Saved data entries

▽

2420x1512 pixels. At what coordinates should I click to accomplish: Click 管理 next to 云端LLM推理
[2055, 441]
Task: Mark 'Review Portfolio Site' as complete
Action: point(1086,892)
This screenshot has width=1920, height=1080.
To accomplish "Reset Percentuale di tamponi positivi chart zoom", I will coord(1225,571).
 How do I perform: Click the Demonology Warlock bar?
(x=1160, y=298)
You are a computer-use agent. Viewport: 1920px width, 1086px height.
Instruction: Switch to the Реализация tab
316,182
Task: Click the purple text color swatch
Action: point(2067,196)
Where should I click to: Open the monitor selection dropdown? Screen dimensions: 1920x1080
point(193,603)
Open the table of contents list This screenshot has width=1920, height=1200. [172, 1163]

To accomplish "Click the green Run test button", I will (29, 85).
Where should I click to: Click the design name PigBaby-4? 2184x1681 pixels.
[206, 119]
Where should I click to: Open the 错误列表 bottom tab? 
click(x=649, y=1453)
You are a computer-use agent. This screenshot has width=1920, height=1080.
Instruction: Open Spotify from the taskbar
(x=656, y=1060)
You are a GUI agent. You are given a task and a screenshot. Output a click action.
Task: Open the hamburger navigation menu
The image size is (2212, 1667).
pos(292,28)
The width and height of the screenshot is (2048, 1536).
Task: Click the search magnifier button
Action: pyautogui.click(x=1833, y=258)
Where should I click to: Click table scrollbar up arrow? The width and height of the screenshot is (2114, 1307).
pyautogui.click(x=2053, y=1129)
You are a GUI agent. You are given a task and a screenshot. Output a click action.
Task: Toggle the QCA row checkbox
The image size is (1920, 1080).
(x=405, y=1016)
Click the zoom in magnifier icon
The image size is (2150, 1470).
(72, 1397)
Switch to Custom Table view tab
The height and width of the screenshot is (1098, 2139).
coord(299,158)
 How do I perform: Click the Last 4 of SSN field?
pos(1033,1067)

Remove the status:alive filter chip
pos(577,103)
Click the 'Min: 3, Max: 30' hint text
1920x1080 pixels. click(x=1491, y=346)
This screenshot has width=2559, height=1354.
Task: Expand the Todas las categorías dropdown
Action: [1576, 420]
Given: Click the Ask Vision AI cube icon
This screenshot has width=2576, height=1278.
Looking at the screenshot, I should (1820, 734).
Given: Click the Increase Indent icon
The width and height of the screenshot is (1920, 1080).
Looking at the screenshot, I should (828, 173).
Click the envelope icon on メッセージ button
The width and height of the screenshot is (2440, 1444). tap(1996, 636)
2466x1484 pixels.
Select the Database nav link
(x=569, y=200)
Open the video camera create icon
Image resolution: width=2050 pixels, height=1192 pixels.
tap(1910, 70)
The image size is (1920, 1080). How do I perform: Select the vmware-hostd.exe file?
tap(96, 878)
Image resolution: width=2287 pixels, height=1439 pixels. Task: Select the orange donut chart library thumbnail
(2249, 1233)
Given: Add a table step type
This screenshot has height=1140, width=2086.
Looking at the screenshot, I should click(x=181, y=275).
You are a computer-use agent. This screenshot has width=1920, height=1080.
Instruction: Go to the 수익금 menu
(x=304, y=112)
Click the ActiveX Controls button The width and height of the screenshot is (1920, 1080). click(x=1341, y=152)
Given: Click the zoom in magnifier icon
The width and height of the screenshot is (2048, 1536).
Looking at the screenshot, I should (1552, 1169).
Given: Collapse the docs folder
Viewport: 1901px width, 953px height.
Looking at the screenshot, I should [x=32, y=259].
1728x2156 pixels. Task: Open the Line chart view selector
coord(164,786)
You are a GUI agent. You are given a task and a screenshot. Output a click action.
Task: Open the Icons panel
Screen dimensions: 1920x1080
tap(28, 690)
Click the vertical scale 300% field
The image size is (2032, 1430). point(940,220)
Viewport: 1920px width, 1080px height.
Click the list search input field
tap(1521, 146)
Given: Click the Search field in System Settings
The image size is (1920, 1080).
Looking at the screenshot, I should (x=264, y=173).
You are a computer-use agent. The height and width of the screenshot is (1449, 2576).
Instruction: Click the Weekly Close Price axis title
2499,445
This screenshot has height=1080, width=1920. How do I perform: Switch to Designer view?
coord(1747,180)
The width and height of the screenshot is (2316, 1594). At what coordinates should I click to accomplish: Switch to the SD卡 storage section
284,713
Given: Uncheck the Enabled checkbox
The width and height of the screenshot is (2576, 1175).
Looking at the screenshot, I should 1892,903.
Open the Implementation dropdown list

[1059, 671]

△

Aim of the task:
All records are to be retyped precisely.

Completed task:
2420x1512 pixels. At what coordinates should I click to accomplish: Click 管理 next to 云端LLM推理
[2055, 441]
Task: Mark 'Review Portfolio Site' as complete
Action: point(1086,892)
This screenshot has width=1920, height=1080.
To accomplish "Reset Percentuale di tamponi positivi chart zoom", I will coord(1225,571).
 How do I perform: Click the Demonology Warlock bar?
(x=1160, y=298)
You are a computer-use agent. Viewport: 1920px width, 1086px height.
Instruction: Switch to the Реализация tab
316,182
Task: Click the purple text color swatch
Action: point(2067,196)
Where should I click to: Open the monitor selection dropdown? Screen dimensions: 1920x1080
point(193,603)
Open the table of contents list This screenshot has width=1920, height=1200. [172, 1163]

To accomplish "Click the green Run test button", I will (29, 85).
Where should I click to: Click the design name PigBaby-4? 2184x1681 pixels.
[206, 119]
Where should I click to: Open the 错误列表 bottom tab? 
click(x=649, y=1453)
You are a computer-use agent. This screenshot has width=1920, height=1080.
Instruction: Open Spotify from the taskbar
(x=656, y=1060)
You are a GUI agent. You are given a task and a screenshot. Output a click action.
Task: Open the hamburger navigation menu
The image size is (2212, 1667).
pos(292,28)
The width and height of the screenshot is (2048, 1536).
Task: Click the search magnifier button
Action: pyautogui.click(x=1833, y=258)
Where should I click to: Click table scrollbar up arrow? The width and height of the screenshot is (2114, 1307).
pyautogui.click(x=2053, y=1129)
You are a GUI agent. You are given a task and a screenshot. Output a click action.
Task: Toggle the QCA row checkbox
The image size is (1920, 1080).
(x=405, y=1016)
Click the zoom in magnifier icon
The image size is (2150, 1470).
(72, 1397)
Switch to Custom Table view tab
The height and width of the screenshot is (1098, 2139).
coord(299,158)
 How do I perform: Click the Last 4 of SSN field?
pos(1033,1067)

Remove the status:alive filter chip
pos(577,103)
Click the 'Min: 3, Max: 30' hint text
1920x1080 pixels. click(x=1491, y=346)
This screenshot has width=2559, height=1354.
Task: Expand the Todas las categorías dropdown
Action: [1576, 420]
Given: Click the Ask Vision AI cube icon
This screenshot has width=2576, height=1278.
Looking at the screenshot, I should (1820, 734).
Given: Click the Increase Indent icon
The width and height of the screenshot is (1920, 1080).
Looking at the screenshot, I should (828, 173).
Click the envelope icon on メッセージ button
The width and height of the screenshot is (2440, 1444). tap(1996, 636)
2466x1484 pixels.
Select the Database nav link
(x=569, y=200)
Open the video camera create icon
Image resolution: width=2050 pixels, height=1192 pixels.
tap(1910, 70)
The image size is (1920, 1080). How do I perform: Select the vmware-hostd.exe file?
tap(96, 878)
Image resolution: width=2287 pixels, height=1439 pixels. Task: Select the orange donut chart library thumbnail
(2249, 1233)
Given: Add a table step type
This screenshot has height=1140, width=2086.
Looking at the screenshot, I should click(x=181, y=275).
You are a computer-use agent. This screenshot has width=1920, height=1080.
Instruction: Go to the 수익금 menu
(x=304, y=112)
Click the ActiveX Controls button The width and height of the screenshot is (1920, 1080). click(x=1341, y=152)
Given: Click the zoom in magnifier icon
The width and height of the screenshot is (2048, 1536).
Looking at the screenshot, I should (1552, 1169).
Given: Collapse the docs folder
Viewport: 1901px width, 953px height.
Looking at the screenshot, I should [x=32, y=259].
1728x2156 pixels. Task: Open the Line chart view selector
coord(164,786)
You are a GUI agent. You are given a task and a screenshot. Output a click action.
Task: Open the Icons panel
Screen dimensions: 1920x1080
tap(28, 690)
Click the vertical scale 300% field
The image size is (2032, 1430). point(940,220)
Viewport: 1920px width, 1080px height.
Click the list search input field
tap(1521, 146)
Given: Click the Search field in System Settings
The image size is (1920, 1080).
Looking at the screenshot, I should (x=264, y=173).
You are a computer-use agent. The height and width of the screenshot is (1449, 2576).
Instruction: Click the Weekly Close Price axis title
2499,445
This screenshot has height=1080, width=1920. How do I perform: Switch to Designer view?
coord(1747,180)
The width and height of the screenshot is (2316, 1594). At what coordinates should I click to accomplish: Switch to the SD卡 storage section
284,713
Given: Uncheck the Enabled checkbox
The width and height of the screenshot is (2576, 1175).
Looking at the screenshot, I should 1892,903.
Open the Implementation dropdown list

[1059, 671]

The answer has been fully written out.